TASK OBJECTIVE:
Select every line below containing the word "plus".

Dataset records:

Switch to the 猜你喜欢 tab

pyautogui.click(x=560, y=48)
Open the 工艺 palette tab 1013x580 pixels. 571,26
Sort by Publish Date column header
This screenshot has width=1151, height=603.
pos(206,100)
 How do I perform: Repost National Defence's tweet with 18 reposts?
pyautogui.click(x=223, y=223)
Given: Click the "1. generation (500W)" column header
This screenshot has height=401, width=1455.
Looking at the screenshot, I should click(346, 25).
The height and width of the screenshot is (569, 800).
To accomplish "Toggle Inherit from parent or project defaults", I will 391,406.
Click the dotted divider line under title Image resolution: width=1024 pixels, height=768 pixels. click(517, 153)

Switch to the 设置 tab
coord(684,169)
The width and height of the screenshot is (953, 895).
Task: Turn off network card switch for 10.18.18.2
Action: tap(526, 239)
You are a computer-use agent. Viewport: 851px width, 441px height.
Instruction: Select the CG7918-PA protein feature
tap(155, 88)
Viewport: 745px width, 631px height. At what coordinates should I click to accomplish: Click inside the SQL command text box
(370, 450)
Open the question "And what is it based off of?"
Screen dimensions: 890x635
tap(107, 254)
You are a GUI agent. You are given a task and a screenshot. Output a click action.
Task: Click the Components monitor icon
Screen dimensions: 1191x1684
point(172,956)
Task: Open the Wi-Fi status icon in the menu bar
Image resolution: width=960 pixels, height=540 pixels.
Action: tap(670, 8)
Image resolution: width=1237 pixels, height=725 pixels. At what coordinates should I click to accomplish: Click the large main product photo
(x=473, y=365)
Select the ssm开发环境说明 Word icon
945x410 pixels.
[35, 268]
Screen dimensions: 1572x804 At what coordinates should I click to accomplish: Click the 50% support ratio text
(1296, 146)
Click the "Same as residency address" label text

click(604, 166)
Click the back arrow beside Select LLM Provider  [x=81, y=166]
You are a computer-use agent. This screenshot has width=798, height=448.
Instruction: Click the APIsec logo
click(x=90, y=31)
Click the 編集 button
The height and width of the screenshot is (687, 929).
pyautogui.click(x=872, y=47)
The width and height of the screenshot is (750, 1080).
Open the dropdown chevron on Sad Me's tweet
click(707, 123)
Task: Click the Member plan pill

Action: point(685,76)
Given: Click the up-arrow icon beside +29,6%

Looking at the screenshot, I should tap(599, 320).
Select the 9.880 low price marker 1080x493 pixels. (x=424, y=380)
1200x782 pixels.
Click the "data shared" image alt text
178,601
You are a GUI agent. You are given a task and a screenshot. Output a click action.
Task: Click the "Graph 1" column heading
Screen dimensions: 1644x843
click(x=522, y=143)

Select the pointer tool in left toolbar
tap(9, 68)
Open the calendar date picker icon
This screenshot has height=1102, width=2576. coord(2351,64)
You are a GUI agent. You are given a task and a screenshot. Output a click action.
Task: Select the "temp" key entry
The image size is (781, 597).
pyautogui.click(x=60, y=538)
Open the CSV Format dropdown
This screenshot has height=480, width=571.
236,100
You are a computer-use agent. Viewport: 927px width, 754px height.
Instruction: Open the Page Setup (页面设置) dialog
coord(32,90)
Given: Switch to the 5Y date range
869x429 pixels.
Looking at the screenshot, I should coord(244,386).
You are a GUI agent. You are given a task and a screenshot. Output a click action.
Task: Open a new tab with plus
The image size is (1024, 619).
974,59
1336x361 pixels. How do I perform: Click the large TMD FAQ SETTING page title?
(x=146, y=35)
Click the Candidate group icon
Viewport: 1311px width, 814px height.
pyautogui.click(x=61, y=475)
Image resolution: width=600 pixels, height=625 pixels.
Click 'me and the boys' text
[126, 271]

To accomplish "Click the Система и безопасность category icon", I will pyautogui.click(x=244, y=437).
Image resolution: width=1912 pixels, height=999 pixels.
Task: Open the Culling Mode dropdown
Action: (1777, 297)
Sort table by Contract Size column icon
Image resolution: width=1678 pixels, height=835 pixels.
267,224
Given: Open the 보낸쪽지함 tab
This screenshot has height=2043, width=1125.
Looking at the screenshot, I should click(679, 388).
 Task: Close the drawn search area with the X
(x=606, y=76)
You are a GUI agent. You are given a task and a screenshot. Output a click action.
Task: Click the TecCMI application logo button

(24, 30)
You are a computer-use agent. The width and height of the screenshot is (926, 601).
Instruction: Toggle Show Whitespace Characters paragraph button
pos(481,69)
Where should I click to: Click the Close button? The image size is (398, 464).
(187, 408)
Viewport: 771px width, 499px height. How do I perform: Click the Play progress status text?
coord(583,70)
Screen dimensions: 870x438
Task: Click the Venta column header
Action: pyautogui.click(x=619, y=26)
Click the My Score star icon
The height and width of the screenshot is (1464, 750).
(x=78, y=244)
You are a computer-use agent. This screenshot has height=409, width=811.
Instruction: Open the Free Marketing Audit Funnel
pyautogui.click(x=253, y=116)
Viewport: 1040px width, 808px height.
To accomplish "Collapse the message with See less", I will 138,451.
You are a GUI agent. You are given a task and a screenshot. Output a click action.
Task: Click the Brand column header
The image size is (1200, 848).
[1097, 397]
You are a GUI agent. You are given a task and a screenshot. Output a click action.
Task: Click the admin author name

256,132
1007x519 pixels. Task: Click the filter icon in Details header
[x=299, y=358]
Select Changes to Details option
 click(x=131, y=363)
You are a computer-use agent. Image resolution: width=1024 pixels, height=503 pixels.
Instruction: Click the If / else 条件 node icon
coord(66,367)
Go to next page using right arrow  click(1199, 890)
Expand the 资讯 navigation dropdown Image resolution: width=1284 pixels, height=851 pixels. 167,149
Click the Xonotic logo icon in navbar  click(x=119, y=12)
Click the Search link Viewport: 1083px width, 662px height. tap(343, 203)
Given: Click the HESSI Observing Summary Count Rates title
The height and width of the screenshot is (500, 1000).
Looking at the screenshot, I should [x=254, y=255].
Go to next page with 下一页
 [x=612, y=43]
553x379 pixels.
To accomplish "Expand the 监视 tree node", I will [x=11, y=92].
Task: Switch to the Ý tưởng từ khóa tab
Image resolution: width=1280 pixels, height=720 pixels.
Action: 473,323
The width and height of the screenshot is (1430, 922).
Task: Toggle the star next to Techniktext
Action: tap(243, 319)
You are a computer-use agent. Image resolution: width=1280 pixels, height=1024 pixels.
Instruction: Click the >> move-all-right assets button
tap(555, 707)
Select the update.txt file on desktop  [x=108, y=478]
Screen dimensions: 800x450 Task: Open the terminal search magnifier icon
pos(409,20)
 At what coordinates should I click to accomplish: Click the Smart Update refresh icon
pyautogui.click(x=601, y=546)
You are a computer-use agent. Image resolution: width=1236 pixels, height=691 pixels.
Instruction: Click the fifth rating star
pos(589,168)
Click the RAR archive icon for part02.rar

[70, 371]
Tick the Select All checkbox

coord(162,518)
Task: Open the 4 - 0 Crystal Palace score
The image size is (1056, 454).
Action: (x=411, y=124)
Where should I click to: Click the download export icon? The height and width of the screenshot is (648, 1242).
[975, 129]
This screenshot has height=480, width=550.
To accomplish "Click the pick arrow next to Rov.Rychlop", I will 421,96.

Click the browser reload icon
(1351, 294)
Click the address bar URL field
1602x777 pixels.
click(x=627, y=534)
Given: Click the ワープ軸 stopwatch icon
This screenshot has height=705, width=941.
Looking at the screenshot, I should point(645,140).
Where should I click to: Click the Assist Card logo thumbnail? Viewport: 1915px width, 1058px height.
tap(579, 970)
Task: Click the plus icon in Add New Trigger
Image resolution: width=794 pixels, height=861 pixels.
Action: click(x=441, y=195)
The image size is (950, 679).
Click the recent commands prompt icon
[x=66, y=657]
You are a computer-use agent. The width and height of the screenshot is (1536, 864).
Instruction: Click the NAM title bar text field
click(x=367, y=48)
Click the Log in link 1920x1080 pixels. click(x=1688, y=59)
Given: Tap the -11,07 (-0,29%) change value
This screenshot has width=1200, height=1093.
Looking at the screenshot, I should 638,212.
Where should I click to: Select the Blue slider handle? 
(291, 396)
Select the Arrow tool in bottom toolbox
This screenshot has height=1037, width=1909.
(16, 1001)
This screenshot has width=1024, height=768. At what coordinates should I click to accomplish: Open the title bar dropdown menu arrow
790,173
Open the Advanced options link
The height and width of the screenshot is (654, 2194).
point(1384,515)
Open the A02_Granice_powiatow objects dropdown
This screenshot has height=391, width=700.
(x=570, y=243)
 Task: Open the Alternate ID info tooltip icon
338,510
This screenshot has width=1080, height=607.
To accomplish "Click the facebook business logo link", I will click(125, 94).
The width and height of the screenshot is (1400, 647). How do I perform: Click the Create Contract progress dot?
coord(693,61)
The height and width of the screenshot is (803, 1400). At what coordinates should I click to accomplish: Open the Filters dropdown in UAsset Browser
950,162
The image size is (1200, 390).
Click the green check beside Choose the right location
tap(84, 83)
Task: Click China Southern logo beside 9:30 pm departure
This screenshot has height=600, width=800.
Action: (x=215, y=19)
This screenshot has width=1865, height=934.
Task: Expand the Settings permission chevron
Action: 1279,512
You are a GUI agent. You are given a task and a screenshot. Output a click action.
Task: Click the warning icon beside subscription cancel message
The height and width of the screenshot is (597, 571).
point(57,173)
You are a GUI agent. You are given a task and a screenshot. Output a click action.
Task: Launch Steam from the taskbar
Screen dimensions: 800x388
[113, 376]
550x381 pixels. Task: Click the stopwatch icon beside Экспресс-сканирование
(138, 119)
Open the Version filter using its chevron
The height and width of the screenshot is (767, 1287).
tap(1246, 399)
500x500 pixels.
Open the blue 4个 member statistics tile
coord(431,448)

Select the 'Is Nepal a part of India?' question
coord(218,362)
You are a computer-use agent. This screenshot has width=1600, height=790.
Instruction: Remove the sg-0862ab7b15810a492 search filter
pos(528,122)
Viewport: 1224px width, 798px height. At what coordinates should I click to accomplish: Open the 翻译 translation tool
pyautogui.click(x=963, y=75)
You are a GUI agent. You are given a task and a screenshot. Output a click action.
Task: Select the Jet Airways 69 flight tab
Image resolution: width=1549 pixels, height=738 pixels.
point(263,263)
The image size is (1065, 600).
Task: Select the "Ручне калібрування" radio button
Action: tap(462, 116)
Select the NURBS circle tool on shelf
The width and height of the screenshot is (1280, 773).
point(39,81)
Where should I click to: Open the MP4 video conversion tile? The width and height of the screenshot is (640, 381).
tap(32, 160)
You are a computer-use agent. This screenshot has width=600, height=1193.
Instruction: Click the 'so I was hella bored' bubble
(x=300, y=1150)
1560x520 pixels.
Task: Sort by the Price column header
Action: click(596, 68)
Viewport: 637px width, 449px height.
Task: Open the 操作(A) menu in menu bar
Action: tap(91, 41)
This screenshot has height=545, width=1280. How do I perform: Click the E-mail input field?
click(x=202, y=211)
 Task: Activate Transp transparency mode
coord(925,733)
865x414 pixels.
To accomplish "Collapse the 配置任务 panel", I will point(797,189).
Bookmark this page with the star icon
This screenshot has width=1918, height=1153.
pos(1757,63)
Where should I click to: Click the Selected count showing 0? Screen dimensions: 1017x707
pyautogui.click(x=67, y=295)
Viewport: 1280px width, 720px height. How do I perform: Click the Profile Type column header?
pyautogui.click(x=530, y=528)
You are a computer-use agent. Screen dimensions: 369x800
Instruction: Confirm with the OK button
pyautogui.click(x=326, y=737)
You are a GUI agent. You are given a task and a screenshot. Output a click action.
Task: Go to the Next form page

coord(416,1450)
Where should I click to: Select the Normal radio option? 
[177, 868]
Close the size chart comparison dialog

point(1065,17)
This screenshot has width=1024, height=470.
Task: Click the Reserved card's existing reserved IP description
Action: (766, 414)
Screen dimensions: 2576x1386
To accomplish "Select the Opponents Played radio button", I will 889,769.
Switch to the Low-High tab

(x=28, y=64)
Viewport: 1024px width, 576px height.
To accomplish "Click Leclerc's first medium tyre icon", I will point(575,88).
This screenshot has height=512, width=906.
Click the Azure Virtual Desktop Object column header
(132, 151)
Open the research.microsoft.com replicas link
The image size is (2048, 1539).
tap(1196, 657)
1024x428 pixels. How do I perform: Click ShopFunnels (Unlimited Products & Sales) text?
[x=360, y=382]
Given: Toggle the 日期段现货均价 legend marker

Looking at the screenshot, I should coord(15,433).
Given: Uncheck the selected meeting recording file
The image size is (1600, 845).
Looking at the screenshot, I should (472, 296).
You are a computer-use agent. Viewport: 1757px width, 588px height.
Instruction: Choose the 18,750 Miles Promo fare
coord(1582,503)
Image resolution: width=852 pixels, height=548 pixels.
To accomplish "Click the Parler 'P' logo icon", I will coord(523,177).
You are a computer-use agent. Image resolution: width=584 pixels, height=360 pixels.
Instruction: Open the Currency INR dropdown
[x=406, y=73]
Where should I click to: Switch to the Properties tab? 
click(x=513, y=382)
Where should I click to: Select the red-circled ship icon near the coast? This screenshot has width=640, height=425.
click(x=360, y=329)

FINISHED TASK:
Task: Open a new tab with plus
Task: Click the plus icon in Add New Trigger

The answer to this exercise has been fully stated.